I genitori e i figli dei rapiti hanno il volto contratto, la loro voce ti interroga. Così Ella di 23 anni, che dormiva col suo compagno, e ha rivisto, bruciata la casa dei suoi genitori, Ras e Ohad Ben Ami, rapiti. «I messaggi di mio padre raccontano tutta la storia: sono entrati, rompono tutto, entrano nel rifugio. Poi 5 giorni fa ho visto mio padre, in un video, buttato sotto una tenda. La mamma è molto malata, ha bisogno delle medicine. Aspettiamo disperati». Nir Shani ha quattro bambini, Micha di 18, Amit di 16, Emma di 12, Rani di 9. Ma Amit è stato rapito, non se ne sa più nulla. Nir sorride, Amit è un grande tifoso della Juventus. «L'anno prossimo lo porto in Italia». Nir ha resistito chiuso nel rifugio mentre quelli erano per ogni dove nella sua casa, spaccavano, urlavano Allah hu akbar, davano fuoco. «Mi sono fatto una maschera con una federa, e mi dicevo, mentre telefonavo a mia figlia: così si muore? Che strana cosa. La porta era bollente, ero al buio, poi mi hanno portato semisoffocato all'ospedale, e allora mia moglie mi ha detto che hanno preso Amit alle 12 circa. Cercava una conferma nel mio sguardo: Amit è saggio, saprà come cavarsela».

Golan Abitbul sa un po' di italiano, 44 anni. Ha chiuso la sua famiglia con quattro bambini dentro il rifugio e poi ha deciso di rischiare la vita armato solo di una Smith e Wesson, andando di casa in casa a cercare di tirare fuori dai piani alti la gente che bruciava viva. «Prima tre, poi sei di Hamas armati di RPG, io però dovevo andare a prendere tutta la famiglia di mio fratello con i due piccoli, e portare anche loro da noi.

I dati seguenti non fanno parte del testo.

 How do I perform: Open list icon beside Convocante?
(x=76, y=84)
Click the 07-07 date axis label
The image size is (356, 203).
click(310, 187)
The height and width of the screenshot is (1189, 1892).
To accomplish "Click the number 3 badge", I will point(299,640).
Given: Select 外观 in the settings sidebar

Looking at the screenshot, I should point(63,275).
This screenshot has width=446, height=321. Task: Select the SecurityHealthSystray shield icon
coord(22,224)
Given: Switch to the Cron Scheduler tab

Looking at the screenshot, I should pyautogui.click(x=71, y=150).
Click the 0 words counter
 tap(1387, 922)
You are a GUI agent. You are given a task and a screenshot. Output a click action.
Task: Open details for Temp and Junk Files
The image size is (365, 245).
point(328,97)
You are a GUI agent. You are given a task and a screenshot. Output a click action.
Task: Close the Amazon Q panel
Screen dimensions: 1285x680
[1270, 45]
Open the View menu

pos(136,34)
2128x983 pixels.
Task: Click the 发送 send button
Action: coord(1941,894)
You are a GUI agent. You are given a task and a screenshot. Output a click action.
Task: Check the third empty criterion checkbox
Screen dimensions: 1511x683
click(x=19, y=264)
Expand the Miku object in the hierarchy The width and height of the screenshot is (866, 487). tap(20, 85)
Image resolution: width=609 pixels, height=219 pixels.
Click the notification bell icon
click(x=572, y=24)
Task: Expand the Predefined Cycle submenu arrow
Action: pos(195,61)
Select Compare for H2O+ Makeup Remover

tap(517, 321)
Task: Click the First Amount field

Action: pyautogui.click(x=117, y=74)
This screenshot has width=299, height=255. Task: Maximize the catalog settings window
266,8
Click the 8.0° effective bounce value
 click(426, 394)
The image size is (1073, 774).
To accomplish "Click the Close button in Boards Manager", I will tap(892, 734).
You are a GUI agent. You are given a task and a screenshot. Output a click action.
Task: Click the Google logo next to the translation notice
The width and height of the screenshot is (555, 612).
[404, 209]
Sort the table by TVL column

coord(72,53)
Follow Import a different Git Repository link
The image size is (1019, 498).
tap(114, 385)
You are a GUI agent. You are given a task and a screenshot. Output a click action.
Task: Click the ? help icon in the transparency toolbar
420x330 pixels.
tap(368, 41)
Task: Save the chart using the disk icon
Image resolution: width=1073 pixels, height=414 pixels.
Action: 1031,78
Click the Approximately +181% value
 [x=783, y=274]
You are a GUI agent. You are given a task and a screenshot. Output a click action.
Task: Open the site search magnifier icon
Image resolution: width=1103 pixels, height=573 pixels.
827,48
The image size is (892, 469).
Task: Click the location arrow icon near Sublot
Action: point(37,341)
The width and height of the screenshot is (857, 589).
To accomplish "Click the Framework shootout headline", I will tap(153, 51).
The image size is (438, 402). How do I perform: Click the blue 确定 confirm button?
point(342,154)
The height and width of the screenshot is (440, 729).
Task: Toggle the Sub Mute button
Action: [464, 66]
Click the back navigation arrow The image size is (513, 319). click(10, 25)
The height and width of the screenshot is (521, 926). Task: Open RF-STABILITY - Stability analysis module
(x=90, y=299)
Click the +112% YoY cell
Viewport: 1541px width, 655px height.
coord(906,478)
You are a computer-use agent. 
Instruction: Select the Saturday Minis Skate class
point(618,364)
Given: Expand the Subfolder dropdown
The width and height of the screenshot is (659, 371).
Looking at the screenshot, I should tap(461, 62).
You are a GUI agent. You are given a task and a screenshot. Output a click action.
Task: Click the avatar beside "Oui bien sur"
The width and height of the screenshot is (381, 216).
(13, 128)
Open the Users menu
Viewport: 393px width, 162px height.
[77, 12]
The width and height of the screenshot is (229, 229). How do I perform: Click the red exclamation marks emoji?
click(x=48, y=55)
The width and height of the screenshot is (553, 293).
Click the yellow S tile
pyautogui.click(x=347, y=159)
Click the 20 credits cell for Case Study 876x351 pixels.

Dopo ho chiamato via via varie famiglie la cui casa era in fiamme: vi prendo io, correte fuori o morirete bruciati. Aiutavo a scappare e mettersi in salvo.

Quando sono arrivati i soldati coi tank, ci hanno detto: «Andiamo, tappate gli occhi ai bambini che non vedano lo strazio. E così coi bambini siamo andati fra i cadaveri, i pezzi di corpo, le case bruciate». «Ricostruiremo», mi promette. Ci credo, sono un gruppo di eroi.